【最判昭和48年04月20日】墜道管押抜工法事件

 しかしながら、特許権者から許諾による通常実施権の設定を受けても、その設定登録をする旨の約定が存しない限り、実施権者は、特許権者に対し、右権利の設定登録手続を請求することはできないものと解するのが相当である。その理由は、つぎのとおりである。

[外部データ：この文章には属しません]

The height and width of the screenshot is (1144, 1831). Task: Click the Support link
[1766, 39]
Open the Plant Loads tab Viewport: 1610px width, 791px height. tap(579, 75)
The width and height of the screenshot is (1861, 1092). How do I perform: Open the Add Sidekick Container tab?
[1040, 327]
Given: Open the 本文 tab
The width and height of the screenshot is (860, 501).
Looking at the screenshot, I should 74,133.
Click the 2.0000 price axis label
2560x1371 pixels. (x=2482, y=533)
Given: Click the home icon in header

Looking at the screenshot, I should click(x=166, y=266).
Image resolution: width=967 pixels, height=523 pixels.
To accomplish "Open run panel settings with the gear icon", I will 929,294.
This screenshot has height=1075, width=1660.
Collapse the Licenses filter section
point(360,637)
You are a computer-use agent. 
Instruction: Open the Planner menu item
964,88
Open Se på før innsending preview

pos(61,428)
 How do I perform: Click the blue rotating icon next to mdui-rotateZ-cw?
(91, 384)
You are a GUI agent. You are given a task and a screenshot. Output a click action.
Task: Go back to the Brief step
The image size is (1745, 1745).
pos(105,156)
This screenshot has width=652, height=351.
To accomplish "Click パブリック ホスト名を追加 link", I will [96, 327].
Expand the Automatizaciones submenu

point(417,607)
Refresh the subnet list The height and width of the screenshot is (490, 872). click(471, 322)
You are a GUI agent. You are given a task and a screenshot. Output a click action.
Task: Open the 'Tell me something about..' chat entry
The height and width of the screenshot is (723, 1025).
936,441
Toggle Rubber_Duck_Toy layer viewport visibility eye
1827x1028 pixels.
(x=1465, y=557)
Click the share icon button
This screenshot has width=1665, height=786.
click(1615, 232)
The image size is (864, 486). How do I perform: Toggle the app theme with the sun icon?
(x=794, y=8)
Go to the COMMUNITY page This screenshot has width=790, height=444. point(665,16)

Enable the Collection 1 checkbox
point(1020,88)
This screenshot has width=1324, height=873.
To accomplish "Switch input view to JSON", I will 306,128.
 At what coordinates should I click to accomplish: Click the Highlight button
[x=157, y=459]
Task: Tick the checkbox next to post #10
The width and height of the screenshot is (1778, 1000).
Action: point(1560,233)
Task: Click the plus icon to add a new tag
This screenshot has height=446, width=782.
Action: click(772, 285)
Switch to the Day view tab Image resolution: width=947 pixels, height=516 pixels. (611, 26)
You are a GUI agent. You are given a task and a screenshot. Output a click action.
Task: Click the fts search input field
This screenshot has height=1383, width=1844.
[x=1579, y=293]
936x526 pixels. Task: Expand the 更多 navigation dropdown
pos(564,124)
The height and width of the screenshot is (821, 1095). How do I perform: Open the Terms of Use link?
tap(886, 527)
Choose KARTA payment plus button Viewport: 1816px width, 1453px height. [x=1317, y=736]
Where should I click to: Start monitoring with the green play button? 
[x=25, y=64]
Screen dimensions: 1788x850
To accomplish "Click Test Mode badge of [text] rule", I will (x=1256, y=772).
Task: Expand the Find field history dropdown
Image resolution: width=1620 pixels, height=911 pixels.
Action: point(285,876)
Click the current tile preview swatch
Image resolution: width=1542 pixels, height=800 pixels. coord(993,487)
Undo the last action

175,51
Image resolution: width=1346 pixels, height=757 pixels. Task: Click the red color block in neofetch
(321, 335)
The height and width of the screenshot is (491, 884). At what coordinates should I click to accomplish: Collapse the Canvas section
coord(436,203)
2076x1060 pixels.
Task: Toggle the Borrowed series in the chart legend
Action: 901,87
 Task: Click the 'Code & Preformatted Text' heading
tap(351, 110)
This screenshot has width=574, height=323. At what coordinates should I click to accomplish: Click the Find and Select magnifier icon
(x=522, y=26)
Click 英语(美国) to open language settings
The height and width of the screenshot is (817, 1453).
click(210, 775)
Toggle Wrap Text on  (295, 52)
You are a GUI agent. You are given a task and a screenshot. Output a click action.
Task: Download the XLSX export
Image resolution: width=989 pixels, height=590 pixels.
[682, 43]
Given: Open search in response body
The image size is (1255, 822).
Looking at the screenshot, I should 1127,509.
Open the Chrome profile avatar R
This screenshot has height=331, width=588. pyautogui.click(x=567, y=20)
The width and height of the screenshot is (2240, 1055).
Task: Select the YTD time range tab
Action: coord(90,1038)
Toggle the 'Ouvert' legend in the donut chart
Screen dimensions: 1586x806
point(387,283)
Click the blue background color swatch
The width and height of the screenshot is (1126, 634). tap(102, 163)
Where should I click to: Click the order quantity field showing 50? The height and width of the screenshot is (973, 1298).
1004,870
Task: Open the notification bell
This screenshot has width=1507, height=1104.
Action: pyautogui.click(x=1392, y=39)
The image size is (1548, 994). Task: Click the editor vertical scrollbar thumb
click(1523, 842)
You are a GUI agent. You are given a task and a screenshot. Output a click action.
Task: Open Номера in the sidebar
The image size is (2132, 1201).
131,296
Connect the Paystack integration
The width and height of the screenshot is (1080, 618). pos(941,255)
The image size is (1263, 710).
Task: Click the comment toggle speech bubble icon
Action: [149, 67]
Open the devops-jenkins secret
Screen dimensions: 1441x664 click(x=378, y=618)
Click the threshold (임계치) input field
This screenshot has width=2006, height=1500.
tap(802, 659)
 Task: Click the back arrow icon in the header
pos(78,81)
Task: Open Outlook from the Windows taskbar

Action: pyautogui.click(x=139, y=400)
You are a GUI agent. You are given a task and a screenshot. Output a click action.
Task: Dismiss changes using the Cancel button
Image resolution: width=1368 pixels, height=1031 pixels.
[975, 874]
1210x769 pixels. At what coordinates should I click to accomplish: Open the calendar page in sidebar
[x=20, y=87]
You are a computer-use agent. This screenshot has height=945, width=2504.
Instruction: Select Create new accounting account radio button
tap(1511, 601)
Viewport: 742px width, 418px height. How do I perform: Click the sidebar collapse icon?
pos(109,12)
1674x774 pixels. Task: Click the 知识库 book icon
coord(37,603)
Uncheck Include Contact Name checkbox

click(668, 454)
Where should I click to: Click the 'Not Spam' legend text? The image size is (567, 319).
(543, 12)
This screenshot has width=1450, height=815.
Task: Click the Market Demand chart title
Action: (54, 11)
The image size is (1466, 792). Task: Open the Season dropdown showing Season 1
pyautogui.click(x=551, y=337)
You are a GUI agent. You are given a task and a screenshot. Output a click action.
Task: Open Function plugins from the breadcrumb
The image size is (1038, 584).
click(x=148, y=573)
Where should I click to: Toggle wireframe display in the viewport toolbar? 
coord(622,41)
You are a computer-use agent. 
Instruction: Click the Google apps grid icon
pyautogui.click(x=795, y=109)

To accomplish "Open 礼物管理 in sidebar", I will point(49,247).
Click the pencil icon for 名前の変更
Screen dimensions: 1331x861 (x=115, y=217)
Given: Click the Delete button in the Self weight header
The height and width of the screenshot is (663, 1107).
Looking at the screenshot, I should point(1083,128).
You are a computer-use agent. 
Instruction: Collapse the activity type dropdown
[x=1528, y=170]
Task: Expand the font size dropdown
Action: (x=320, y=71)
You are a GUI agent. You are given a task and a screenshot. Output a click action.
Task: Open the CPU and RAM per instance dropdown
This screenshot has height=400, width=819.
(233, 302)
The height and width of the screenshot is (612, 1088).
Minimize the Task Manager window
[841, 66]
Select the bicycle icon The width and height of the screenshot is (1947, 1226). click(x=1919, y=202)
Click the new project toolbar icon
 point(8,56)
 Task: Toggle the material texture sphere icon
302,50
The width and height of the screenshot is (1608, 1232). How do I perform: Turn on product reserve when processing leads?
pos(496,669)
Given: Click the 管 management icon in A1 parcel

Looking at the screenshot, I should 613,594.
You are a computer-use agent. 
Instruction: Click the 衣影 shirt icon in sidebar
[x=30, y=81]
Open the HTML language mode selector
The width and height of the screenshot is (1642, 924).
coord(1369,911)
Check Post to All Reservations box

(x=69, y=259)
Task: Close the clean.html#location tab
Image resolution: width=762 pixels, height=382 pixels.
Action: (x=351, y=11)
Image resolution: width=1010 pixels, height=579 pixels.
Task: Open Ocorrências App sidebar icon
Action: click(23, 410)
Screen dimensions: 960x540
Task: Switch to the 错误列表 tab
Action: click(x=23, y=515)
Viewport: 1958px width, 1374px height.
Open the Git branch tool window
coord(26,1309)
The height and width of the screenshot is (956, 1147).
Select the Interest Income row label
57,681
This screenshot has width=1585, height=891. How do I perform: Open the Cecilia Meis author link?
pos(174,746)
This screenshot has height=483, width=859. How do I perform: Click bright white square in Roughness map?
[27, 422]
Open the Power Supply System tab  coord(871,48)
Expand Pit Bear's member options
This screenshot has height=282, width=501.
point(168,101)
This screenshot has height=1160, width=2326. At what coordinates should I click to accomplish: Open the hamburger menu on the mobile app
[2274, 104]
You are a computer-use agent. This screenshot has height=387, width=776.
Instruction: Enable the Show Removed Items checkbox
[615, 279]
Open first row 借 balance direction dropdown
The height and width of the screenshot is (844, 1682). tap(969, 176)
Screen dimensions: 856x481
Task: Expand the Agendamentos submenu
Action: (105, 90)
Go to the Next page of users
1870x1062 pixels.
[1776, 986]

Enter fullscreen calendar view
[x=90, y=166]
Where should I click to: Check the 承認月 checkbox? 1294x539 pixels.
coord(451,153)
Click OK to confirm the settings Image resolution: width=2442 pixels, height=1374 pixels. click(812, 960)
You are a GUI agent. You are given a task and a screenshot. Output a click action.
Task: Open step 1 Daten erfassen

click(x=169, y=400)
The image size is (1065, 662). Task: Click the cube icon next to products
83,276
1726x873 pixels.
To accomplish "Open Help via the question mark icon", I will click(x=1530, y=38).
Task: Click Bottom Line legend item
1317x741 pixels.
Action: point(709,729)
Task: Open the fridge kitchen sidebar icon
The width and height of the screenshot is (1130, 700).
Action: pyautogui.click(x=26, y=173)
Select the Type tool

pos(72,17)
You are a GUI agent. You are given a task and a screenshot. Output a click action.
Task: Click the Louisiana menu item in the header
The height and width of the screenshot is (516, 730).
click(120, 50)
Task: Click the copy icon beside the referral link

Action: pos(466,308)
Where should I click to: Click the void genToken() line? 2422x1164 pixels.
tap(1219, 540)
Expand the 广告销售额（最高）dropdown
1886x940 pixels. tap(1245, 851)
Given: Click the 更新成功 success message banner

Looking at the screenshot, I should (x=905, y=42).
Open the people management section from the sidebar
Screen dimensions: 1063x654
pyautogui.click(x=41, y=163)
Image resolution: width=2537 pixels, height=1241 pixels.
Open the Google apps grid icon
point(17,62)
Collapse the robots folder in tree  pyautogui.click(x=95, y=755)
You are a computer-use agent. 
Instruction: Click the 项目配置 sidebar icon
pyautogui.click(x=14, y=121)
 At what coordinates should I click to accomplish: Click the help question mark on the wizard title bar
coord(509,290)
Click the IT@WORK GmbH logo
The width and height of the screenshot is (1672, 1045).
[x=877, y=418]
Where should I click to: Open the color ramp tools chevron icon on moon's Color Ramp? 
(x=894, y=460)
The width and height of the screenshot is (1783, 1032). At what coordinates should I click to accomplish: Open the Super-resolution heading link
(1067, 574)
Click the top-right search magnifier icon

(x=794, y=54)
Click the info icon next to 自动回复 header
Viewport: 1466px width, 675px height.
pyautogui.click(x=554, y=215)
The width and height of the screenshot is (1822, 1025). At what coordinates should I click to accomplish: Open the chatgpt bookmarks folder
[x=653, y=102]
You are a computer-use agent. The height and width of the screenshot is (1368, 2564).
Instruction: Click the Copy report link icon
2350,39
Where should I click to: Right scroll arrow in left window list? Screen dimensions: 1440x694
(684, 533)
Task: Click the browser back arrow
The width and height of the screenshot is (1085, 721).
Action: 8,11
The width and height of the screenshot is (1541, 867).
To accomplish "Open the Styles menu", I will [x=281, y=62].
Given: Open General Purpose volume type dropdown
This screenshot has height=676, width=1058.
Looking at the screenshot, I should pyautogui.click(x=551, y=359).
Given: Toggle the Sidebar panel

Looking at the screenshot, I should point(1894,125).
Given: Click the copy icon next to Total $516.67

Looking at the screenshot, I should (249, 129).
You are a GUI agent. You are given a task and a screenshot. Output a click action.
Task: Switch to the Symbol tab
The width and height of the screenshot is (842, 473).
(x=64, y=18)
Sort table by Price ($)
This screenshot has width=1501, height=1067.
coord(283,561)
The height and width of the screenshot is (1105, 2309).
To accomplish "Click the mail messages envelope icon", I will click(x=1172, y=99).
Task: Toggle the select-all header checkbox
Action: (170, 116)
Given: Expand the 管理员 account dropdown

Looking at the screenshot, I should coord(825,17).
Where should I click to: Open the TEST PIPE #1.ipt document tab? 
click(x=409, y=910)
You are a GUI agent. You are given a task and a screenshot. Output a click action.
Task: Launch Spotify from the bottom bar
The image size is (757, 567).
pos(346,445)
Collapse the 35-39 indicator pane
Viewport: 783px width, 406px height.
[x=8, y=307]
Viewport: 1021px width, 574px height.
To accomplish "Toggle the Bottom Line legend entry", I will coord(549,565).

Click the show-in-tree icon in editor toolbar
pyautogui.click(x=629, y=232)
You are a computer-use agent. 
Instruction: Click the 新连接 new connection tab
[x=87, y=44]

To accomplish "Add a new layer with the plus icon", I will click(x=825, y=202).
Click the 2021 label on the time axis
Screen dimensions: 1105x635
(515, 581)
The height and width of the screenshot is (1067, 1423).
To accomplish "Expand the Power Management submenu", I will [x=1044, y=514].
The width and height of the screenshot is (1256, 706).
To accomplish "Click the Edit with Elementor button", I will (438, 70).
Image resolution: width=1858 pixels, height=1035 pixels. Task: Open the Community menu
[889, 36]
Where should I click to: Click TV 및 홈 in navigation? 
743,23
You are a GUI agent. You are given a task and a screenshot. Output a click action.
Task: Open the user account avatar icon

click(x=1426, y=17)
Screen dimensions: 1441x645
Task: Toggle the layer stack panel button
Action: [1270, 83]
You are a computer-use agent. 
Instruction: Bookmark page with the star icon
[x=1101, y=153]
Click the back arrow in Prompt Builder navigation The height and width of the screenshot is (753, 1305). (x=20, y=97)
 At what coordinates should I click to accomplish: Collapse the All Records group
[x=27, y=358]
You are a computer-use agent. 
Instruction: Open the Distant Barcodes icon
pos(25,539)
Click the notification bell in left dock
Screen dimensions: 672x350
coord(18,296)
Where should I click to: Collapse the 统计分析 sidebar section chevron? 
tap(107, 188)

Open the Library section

 すなわち、特許権の許諾による通常実施権は、専用実施権と異なり実施契約の締結のみによつて成立するものであり、その成立に当つて設定登録を必要とするものではなく、ただ、設定登録を経た通常実施権は、「その特許権若しくは専用実施権又はその特許権についての専用実施権をその後に取得した者に対しても、その効力を生ずる」(特許法九九条一項参照)ものとして、一種の排他的性格を有することとなるにすぎない。そして、通常実施権は、実施契約で定められた範囲内で成立するものであつて、許諾者は、通常実施権を設定するに当りこれに内容的、場所的、時間的制約を付することができることはもとより、同時に同内容の通常実施権を複数人に与えることもでき、また、実施契約に特段の定めが存しないかぎり、実施権を設定した後も自ら当該特許発明を実施することができるのである。これを実施権者側からみれば、許諾による通常実施権の設定を受けた者は、実施契約によつて定められた範囲内で当該特許発明を実施することができるが、その実施権を専有する訳ではなく、単に特許権者に対し右の実施を容認すべきことを請求する権利を有するにすぎないということができる。許諾による通常実施権がこのような権利である以上、当然には前記のような排他的性格を有するということはできず、また右性格を具有しないとその目的を達しえないものではないから、実施契約に際し通常実施権に右性格を与え、所定の登録をするか否かは、関係当事者間において自由に定めうるところと解するのが相当であり、したがつて、実施権者は当然には特許権者に対し通常実施権につき設定登録手続をとるべきことを求めることはできないというべく、これを求めることができるのはその旨の特約がある場合に限られるというべきである。